Lots of similarities with Buddhism, especially around the notion of impermanence:

“By contemplating the impermanence of everything in the world, we are forced to recognize that every time we do something could be the last time we do it, and this recognition can invest the things we do with a significance and intensity that would otherwise be absent.”

There are many techniques in that book that can help the reader contemplate such things as impermanence, as well as how to ‘stoically’ deal with all the crap life may throw at us. It all makes for fascinating reading, and I’ve been trying to out some of it into practice in various settings – with good results. Some of it reminded me of CBT; stepping out of your comfort zone to “immunise yourself against a fair amount of future anxiety.”

But I kept coming back to their views on desire, though that seems to be harder for me to internalise. Rather than working to satisfy whatever desires we find ourselves with, we should be learning to be satisfied with our life as it is, we should learn to be happy with what we’ve got.

I wish I had remembered that before I wasted all that time on that stupid phone.

stopwantingstupidshitI know you’re not interested, but I did finally jailbreak it, by downgrading to iOS 4.o and running redsn0w, but Cydia and ultrasn0w couldn’t get the damned thing to work with my other SIM card. Not bothered, didn’t want it anyway.

Like the Buddha says, Stop wanting stupid shit.

The shape of stories

This week’s coaching and mentoring study day was all about stories and how they are used in coaching sessions to illustrate, elucidate, explain, hide and identify what may or may not be going on in our lives, behind the scenes or upfront, in our histories or our aspirations.

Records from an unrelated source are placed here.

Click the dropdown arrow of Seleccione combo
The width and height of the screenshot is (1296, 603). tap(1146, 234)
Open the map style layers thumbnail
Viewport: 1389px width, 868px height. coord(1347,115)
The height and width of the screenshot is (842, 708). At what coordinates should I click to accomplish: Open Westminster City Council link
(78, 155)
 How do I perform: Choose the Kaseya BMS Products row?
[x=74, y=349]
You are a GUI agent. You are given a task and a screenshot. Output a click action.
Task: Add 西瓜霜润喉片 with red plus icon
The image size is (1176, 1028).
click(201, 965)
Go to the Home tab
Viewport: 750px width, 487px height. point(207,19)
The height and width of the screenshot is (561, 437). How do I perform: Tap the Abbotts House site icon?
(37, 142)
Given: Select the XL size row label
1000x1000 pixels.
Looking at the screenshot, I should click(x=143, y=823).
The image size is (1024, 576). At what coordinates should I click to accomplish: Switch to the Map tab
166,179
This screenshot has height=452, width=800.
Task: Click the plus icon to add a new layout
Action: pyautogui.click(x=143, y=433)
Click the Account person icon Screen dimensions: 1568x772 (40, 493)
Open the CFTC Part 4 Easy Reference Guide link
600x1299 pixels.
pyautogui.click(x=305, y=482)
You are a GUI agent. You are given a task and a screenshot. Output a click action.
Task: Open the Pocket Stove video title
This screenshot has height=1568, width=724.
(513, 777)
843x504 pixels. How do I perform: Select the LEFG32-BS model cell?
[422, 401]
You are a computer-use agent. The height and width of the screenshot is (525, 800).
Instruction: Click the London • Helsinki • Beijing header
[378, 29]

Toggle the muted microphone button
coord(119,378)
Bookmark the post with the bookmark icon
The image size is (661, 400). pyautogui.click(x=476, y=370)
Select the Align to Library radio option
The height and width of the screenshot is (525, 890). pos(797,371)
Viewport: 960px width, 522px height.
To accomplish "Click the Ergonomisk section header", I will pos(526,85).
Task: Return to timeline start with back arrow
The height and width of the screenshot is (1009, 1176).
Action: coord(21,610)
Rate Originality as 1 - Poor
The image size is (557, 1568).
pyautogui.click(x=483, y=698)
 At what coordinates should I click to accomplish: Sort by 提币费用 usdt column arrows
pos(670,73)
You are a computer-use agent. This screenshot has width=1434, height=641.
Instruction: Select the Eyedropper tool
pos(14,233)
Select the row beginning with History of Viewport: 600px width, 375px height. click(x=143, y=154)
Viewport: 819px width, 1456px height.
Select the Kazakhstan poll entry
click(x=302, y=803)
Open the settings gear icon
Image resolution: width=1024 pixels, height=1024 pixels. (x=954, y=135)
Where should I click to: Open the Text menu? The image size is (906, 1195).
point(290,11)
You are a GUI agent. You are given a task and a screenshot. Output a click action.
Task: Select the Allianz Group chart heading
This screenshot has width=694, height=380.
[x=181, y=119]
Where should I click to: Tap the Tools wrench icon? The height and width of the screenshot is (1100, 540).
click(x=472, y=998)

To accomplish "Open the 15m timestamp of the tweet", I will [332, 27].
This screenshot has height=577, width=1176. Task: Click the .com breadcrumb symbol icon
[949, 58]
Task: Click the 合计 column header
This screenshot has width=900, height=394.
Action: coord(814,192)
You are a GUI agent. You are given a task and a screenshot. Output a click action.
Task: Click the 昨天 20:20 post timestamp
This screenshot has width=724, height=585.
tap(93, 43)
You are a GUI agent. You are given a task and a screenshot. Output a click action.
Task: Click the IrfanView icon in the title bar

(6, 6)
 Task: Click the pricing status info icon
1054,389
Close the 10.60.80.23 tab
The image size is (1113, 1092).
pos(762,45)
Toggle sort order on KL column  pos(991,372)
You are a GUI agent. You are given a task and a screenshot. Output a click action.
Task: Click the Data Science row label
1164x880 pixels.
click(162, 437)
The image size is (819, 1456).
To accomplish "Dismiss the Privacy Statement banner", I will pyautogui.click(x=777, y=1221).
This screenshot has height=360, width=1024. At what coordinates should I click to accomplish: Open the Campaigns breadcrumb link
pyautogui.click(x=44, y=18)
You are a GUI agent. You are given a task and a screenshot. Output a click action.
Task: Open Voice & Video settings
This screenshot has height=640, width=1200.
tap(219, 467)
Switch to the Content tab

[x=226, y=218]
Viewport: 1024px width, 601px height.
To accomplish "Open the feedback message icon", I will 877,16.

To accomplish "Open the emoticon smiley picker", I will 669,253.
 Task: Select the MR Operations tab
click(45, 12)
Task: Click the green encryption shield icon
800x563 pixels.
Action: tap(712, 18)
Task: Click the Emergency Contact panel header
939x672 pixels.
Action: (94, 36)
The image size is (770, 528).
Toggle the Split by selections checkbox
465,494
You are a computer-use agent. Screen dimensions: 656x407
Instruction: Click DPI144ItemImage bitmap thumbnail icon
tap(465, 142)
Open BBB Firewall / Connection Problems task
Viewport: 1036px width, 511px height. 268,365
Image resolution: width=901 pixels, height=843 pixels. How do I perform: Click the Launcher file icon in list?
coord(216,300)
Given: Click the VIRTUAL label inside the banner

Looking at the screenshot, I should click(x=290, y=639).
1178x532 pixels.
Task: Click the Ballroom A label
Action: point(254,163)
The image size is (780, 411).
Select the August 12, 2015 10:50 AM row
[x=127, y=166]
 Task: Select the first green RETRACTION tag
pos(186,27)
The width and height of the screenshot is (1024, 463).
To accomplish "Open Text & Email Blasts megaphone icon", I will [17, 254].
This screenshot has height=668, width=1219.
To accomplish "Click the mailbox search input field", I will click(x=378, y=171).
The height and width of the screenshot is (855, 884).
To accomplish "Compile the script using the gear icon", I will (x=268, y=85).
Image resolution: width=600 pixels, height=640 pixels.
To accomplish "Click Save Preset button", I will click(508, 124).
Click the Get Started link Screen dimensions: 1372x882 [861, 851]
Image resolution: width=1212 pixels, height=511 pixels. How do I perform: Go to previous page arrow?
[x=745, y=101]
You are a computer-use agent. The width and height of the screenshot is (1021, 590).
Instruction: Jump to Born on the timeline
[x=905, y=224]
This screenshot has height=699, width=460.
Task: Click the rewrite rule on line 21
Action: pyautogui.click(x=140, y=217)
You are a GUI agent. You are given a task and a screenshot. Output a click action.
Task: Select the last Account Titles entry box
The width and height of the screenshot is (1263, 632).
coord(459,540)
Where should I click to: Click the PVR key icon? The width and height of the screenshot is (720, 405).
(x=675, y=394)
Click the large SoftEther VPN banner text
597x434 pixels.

We briefly touched on the theory that there are only eight real stories but countless variations, and I was reminded of that Kurt Vonnegut clip I found on Brain Pickings, where he’s explaining his theory around the shape of stories. It may not have much to say about how narratives can help coaches and mentors, but it’s wonderfully astute and elegant. That Brain Pickings article carries on where this clip ends, if you want more.

Defending process

An engineer’s perspective on process, and on never being put off when asking why:

A good Engineering Program Manager’s job is to keep the trains on time by all reasonable means. However, my experience with program managers over the past two decades is that 70% of them are crap because while they are capable of keeping the trains running on time, they don’t know why they’re doing what they’re doing. When someone on the team asked them to explain the reasoning behind the process, they’d say something to the effect of, “Well, this is how we’ve always done it…”

[…]

Anyone who interacts with process has a choice. You can either blindly follow the bulleted lists or you can ask why. They’re going to ignore you the first time you ask, the second time, too. The seventh time you will be labeled a troublemaker and you will run the risk of being uninvited to meetings, but I say keep asking why. Ask in a way that illuminates and doesn’t accuse. Listen hard when they attempt to explain and bumble it a bit because maybe they only know a bit of the origin story.

It’s a myth, but healthy process is awesome if it not only documents what we care about, but is willing to defend itself. It is required to stand up to scrutiny and when a process fails to do so, it must change.

A great account of how an organisation’s culture could be hidden within its processes, if only we have eyes to see.

To quote, or not to quote (Please retweet!)

“Apollodorus says, ‘If any one were to take away from the books of Chrysippus all the passages which he quotes from other authors, his paper would be left empty.'”
Robert Brook

Sorry, couldn’t resist this, but that was me quoting Robert Brook, quoting Wikipedia, quoting Diogenes Laërtius, quoting Apollodorus on Chrysippus’ quoting too much!